The 17-year-old was reportedly connected to the Jalisco New Generation Cartel (CJNG). According to sources familiar with the investigation, the attack was ordered by the cartel, which had suffered a major blow in August when local police — under Manzo’s leadership — arrested its regional boss, René Belmonte, alias “Rino.”

The situation in Uruapan, one of Michoacán’s most important municipalities — with 350,000 residents and the heart of the region’s avocado industry — has deteriorated sharply in recent months. A source close to the case said El Rino oversaw the CJNG’s extortion network in the area, which mainly targeting small and medium-sized farmers who couldn’t afford private protection, unlike the region’s large producers.

Grecia Quiroz, Manzo’s widow, was sworn in before the State Congress on Wednesday to succeed her husband as mayor.

“They killed Carlos Manzo, but they couldn’t kill what he awakened,” said Quiroz, who now leads a city terrorized by organized crime.
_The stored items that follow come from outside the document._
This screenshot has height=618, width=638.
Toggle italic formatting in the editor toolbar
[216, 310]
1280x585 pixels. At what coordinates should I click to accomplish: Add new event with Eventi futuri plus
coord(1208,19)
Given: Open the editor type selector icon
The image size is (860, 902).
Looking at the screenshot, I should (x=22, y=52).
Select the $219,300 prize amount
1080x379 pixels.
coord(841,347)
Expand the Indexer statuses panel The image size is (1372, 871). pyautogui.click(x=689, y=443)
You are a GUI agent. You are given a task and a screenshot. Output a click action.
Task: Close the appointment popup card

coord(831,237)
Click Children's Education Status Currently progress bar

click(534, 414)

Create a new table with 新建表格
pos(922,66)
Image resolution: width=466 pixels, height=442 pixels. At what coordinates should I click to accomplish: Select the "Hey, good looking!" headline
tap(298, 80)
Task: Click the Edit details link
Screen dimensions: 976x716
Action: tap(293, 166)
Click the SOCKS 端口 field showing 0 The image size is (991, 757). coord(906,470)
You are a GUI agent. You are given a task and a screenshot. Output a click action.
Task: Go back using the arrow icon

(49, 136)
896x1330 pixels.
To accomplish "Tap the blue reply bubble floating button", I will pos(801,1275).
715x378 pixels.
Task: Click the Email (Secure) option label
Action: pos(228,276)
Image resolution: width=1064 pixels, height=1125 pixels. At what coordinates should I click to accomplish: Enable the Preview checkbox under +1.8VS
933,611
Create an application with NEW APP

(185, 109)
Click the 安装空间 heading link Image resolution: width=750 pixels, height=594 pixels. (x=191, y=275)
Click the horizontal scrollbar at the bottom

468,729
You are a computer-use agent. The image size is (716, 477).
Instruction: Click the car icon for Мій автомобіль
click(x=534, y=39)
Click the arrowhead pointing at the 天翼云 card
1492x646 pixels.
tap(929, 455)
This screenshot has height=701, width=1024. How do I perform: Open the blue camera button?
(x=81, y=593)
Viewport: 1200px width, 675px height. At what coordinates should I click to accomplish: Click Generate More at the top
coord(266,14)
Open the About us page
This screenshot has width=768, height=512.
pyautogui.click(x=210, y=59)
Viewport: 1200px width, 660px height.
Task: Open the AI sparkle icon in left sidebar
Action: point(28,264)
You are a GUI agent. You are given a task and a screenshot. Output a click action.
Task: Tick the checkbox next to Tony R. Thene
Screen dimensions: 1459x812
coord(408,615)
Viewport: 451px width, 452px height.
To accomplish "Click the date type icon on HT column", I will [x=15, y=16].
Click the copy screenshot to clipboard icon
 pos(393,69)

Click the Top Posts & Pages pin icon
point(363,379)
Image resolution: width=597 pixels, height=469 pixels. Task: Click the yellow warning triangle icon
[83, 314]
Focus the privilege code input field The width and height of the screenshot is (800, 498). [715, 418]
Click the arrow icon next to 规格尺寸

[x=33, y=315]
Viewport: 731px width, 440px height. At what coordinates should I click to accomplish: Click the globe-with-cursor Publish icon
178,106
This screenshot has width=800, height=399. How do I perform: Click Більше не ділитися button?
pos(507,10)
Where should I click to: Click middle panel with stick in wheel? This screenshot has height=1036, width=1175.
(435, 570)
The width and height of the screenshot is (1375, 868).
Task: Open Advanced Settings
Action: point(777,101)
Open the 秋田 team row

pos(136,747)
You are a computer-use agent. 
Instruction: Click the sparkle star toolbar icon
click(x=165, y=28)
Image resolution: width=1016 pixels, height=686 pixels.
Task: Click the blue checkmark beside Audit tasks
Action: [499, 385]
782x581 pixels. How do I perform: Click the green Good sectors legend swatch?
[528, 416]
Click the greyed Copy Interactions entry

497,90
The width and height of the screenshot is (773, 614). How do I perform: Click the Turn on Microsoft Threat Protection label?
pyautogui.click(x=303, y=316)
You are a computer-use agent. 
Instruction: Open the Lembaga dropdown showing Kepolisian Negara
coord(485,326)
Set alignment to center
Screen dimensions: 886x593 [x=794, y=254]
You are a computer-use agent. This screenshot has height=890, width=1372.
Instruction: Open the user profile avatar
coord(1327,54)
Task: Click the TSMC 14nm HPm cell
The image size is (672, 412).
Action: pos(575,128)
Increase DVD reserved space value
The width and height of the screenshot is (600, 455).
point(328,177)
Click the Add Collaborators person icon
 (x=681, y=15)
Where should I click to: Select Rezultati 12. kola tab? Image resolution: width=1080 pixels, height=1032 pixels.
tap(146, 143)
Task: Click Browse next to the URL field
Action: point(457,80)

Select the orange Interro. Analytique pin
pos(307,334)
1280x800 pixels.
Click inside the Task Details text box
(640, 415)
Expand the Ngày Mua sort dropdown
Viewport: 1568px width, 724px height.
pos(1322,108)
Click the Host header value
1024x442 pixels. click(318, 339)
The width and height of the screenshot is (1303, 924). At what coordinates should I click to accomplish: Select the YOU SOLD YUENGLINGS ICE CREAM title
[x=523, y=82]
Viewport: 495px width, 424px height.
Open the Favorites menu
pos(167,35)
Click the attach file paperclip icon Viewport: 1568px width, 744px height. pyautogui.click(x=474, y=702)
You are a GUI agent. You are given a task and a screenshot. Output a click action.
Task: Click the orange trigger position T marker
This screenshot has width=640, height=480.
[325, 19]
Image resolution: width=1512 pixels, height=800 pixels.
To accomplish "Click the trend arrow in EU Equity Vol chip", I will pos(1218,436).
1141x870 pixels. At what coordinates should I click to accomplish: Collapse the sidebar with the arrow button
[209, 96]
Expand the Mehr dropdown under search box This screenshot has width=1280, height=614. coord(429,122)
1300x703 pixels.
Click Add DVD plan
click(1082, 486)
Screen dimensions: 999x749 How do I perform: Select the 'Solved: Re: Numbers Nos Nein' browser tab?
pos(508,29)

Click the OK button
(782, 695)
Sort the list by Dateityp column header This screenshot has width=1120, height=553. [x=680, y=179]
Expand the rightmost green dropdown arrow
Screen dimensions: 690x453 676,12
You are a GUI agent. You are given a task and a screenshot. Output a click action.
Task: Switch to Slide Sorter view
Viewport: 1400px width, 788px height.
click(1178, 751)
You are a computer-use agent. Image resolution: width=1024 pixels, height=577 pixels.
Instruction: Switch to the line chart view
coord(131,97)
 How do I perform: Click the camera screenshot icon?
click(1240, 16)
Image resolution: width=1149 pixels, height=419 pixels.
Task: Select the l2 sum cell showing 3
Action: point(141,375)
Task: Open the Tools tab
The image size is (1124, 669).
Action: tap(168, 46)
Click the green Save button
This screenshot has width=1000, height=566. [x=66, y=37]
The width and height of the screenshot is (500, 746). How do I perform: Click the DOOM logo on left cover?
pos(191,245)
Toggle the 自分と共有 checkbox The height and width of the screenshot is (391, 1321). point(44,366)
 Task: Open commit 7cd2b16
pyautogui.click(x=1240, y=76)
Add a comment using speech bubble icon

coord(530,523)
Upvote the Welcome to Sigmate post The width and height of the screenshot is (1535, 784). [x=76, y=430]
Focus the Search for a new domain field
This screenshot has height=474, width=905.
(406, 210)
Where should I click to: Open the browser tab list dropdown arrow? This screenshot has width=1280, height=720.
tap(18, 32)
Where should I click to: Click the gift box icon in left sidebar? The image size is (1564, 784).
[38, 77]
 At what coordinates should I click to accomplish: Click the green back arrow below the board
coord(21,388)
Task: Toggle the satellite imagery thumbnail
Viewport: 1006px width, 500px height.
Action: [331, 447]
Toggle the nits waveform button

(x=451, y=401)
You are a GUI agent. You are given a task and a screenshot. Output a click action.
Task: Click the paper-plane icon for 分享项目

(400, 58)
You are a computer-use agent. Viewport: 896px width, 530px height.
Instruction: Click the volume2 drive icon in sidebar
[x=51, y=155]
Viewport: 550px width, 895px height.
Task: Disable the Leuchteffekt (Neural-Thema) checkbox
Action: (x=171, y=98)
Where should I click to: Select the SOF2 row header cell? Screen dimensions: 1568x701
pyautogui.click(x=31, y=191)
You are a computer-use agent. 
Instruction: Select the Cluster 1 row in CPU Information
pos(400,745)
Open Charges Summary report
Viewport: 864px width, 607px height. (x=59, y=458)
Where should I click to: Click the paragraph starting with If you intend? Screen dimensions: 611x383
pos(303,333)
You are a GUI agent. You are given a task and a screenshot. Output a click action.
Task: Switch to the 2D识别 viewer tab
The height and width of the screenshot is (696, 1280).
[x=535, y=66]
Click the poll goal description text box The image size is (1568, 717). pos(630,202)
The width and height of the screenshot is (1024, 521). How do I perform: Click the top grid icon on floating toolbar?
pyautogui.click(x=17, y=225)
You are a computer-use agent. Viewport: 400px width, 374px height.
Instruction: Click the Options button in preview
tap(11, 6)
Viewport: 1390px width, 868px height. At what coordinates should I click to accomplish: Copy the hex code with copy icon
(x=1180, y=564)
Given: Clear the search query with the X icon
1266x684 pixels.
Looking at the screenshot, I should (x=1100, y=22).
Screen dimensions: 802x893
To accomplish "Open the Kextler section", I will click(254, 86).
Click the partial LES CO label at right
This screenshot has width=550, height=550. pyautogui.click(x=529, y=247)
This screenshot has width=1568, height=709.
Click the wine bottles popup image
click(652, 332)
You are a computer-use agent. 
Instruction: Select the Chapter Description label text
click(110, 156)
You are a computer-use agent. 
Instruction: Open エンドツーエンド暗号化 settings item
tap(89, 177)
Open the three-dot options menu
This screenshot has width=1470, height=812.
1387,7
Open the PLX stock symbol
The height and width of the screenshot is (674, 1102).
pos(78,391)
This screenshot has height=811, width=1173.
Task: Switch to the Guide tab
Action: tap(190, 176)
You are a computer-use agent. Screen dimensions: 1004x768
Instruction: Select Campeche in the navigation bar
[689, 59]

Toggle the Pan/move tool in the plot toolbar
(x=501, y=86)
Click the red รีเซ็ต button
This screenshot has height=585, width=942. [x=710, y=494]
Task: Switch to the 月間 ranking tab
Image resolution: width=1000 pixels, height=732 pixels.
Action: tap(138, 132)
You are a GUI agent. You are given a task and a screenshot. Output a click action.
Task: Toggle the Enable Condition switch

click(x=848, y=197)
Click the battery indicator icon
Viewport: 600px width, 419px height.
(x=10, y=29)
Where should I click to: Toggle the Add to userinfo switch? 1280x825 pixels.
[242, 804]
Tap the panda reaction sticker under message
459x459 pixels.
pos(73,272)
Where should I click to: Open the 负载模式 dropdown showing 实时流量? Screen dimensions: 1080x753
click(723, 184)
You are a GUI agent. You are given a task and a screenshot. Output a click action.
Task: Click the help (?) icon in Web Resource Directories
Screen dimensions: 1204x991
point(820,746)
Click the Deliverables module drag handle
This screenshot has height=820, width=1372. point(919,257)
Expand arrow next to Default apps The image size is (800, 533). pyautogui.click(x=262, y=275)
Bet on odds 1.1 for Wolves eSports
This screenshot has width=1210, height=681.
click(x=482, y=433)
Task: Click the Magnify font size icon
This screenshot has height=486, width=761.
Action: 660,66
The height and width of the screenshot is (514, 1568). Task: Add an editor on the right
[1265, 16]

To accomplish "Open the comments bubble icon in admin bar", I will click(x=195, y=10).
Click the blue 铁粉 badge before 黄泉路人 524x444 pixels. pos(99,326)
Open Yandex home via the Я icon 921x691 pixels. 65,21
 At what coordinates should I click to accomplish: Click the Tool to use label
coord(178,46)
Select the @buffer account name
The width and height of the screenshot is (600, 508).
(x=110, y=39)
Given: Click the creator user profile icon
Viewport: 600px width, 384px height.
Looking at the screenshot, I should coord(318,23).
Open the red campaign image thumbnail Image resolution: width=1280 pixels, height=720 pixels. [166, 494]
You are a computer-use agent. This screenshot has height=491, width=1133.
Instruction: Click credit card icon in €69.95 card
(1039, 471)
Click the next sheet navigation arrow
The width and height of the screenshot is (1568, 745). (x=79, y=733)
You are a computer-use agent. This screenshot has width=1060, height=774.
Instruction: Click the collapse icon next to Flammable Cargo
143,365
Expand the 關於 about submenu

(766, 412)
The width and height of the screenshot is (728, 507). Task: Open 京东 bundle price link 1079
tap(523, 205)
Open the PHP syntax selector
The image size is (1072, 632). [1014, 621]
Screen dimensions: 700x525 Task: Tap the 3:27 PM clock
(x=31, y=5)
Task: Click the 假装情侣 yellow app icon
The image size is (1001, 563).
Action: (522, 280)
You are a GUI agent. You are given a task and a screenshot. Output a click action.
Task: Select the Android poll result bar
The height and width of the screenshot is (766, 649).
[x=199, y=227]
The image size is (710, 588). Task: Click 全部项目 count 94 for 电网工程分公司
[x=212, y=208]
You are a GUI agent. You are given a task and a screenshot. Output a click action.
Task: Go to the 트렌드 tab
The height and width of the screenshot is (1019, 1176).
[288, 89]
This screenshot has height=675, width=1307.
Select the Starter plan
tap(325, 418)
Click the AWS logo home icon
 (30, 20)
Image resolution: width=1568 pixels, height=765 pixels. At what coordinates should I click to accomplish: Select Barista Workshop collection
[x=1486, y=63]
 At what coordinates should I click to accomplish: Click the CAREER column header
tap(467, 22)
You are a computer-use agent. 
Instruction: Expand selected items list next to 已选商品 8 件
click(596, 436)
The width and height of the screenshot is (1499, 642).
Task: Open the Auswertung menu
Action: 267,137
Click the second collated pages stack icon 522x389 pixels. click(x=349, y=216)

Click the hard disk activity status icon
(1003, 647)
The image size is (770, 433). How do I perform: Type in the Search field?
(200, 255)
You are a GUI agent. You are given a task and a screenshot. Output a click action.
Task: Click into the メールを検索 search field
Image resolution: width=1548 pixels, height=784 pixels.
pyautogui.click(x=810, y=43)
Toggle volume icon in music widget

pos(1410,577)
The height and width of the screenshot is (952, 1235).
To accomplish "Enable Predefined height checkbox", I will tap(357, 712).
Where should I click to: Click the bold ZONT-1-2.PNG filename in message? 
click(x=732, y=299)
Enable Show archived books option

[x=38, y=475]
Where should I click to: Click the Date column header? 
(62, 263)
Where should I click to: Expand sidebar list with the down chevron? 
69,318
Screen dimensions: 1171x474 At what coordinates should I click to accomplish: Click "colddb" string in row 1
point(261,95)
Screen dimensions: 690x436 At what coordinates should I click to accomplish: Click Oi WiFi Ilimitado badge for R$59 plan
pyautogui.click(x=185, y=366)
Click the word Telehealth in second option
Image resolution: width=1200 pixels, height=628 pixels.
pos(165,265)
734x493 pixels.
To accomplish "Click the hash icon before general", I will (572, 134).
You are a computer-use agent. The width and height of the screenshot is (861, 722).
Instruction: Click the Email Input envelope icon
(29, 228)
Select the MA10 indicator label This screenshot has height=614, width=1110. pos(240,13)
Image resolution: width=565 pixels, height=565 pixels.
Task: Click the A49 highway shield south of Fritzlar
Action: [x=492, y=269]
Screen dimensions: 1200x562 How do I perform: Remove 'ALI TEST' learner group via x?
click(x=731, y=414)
Quiroz denounced the lack of response from the federal government to her husband’s repeated pleas for help over rising violence. Manzo had asked for federal and state support after Rino’s capture. The same day of Rino’s arrest, August 27, he posted a video on social media urging residents to stay home, warning that CJNG gunmen were preparing to enter the city.

In the following weeks, violence escalated in Uruapan, including attacks on local police. After the murder of an officer on August 14, Manzo met with state officials to seek help against organized crime.

Manzo is the seventh municipal official killed in Mexico so far this year, and the third in Michoacán, which is enduring a particularly violent period. On the same day Manzo was gunned down, Alejandro Torres Mora, nephew of slain self-defense leader Hipólito Mora, was killed along with his wife in their home; just weeks earlier, lemon producer Bernardo Bravo was also murdered.